DIRECTIVE: Please copy the entries below word for word, from their first line through the line that contains "(x=157, y=113)".

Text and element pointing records

"""

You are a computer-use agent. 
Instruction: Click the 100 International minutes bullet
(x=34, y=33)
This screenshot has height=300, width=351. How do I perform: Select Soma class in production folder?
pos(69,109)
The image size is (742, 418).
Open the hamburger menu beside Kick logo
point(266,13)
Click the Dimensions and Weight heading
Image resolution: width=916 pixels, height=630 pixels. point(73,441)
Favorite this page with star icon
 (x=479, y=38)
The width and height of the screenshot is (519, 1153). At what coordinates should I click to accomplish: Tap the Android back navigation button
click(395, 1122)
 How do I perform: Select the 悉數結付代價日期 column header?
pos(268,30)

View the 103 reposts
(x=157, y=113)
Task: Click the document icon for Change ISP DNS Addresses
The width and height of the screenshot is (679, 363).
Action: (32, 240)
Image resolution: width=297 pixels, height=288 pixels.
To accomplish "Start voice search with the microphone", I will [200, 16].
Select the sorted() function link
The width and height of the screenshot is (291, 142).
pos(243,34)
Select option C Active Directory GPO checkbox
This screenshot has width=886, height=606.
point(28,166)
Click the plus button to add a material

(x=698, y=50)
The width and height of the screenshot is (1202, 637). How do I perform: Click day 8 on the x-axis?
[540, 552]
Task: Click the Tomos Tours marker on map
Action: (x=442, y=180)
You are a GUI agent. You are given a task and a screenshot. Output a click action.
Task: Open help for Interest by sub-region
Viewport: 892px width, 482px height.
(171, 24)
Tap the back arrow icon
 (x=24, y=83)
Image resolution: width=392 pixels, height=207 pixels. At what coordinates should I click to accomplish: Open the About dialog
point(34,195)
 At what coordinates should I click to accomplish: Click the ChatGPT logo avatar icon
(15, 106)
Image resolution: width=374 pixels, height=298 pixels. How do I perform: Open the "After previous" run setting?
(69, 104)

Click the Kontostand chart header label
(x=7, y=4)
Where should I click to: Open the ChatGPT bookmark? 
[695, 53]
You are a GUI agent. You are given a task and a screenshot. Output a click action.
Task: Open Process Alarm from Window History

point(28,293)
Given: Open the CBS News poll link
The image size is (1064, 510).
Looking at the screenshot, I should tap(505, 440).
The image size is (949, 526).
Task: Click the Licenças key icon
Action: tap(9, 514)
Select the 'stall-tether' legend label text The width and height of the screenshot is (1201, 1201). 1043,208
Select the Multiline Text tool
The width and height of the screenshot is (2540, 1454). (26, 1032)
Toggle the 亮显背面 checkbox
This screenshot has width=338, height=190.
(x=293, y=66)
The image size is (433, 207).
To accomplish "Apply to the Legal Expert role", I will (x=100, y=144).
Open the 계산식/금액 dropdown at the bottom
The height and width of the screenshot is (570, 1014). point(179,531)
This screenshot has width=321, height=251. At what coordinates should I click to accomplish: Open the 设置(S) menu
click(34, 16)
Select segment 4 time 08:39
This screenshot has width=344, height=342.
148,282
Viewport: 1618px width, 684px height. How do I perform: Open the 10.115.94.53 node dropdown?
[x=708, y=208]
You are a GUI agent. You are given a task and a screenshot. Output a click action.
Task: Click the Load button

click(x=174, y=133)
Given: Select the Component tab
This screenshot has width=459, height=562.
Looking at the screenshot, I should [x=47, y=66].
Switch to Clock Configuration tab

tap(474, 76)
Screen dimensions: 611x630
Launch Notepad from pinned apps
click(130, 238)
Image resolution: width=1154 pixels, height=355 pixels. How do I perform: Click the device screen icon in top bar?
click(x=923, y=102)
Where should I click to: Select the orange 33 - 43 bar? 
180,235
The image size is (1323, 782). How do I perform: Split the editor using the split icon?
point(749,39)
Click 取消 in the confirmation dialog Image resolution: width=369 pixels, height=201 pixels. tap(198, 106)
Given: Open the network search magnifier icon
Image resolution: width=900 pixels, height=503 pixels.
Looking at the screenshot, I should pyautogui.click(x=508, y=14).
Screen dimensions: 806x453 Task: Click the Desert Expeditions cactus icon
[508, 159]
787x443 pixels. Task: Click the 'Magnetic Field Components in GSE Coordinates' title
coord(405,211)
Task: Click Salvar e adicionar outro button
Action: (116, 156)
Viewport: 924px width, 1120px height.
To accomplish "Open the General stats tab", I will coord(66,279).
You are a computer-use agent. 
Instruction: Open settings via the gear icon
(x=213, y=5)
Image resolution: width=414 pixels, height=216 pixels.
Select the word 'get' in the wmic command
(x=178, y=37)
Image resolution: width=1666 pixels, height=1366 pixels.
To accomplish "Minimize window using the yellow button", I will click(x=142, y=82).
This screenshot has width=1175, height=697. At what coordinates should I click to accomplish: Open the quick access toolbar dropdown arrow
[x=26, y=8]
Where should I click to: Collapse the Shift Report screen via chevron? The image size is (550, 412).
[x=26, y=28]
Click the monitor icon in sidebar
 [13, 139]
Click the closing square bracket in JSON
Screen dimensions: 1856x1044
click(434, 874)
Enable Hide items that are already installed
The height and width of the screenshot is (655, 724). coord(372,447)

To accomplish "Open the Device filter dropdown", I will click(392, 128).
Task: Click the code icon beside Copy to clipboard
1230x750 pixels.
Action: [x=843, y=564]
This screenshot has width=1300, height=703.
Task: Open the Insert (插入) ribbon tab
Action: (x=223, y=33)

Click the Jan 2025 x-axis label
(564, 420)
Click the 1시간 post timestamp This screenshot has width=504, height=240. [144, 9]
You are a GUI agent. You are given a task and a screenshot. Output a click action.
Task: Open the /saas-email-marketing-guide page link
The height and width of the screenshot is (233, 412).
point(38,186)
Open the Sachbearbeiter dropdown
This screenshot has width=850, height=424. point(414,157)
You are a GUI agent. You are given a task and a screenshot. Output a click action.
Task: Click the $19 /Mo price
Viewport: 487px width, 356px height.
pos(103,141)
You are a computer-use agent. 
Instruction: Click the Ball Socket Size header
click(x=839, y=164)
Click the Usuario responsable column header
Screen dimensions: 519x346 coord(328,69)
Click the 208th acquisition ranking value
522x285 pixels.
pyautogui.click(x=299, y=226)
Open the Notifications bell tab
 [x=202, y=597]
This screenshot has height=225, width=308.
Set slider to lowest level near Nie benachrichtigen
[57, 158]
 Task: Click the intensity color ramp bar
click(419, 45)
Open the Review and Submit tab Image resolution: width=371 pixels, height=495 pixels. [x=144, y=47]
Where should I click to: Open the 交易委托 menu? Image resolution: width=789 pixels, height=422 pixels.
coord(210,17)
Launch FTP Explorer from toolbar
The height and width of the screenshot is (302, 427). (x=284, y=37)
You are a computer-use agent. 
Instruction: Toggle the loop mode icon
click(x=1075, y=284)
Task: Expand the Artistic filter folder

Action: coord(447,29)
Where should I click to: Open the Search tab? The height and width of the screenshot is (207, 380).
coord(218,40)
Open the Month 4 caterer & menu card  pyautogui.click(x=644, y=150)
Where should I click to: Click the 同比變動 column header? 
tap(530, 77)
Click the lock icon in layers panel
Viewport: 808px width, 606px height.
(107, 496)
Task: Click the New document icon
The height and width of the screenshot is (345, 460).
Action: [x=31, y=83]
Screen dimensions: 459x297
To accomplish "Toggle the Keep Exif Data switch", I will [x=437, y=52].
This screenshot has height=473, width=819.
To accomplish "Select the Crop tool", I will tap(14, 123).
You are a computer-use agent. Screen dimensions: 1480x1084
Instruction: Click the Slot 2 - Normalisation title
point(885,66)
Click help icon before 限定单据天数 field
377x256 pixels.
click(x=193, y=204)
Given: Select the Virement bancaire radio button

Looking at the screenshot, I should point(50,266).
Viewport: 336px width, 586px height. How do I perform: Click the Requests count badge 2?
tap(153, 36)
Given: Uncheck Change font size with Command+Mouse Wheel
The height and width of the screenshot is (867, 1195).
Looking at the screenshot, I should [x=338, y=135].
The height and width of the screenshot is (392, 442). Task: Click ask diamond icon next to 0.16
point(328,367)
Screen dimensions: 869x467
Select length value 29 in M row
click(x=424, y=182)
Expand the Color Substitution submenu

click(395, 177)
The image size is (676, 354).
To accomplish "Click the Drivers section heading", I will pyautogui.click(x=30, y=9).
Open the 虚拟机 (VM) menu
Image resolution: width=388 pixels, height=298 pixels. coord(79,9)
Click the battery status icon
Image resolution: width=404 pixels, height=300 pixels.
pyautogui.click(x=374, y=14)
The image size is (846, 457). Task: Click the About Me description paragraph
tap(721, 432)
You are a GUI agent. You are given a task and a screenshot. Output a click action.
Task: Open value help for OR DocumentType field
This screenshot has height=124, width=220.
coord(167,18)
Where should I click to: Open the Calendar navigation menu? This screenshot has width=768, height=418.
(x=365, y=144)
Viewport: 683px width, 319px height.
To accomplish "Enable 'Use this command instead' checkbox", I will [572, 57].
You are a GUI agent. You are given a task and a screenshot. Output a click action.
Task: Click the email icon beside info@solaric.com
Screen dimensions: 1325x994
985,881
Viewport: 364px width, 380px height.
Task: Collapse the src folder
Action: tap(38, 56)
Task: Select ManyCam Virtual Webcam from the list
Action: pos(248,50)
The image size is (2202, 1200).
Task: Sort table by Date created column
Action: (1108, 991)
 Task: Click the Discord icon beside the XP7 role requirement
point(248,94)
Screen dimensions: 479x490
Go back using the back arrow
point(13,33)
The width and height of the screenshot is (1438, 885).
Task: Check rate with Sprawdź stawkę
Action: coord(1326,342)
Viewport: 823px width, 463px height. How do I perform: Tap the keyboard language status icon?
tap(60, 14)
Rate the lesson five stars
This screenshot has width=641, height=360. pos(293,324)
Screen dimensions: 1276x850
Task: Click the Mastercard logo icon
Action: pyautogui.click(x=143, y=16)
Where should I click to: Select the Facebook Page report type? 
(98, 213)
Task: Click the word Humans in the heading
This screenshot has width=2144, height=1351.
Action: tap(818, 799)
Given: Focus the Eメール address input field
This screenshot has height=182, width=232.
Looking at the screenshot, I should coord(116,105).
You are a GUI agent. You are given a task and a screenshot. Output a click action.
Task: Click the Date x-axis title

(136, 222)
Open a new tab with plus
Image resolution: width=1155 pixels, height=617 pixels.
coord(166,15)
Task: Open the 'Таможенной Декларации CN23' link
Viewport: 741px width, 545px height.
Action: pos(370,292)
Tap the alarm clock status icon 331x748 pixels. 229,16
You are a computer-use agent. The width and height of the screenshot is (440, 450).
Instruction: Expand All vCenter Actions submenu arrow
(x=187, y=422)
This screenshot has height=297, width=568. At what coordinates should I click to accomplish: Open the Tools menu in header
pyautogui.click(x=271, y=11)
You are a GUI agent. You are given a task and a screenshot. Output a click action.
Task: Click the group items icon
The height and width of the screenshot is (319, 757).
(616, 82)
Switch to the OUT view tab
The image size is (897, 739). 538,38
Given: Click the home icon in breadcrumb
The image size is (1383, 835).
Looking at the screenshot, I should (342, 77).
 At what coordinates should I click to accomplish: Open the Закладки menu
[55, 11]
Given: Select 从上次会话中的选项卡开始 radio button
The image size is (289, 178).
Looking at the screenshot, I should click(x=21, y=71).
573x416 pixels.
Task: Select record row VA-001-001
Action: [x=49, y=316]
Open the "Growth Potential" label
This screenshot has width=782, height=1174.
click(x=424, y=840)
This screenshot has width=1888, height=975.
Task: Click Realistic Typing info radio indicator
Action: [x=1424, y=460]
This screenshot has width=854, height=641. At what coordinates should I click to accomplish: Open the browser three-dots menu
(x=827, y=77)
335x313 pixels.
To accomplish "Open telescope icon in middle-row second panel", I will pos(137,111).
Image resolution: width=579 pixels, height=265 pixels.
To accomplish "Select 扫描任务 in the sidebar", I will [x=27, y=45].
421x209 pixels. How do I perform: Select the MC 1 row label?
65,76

"""

RESULT:
You are a computer-use agent. 
Instruction: Click the 100 International minutes bullet
(x=34, y=33)
This screenshot has height=300, width=351. How do I perform: Select Soma class in production folder?
pos(69,109)
The image size is (742, 418).
Open the hamburger menu beside Kick logo
point(266,13)
Click the Dimensions and Weight heading
Image resolution: width=916 pixels, height=630 pixels. point(73,441)
Favorite this page with star icon
 (x=479, y=38)
The width and height of the screenshot is (519, 1153). At what coordinates should I click to accomplish: Tap the Android back navigation button
click(395, 1122)
 How do I perform: Select the 悉數結付代價日期 column header?
pos(268,30)

View the 103 reposts
(x=157, y=113)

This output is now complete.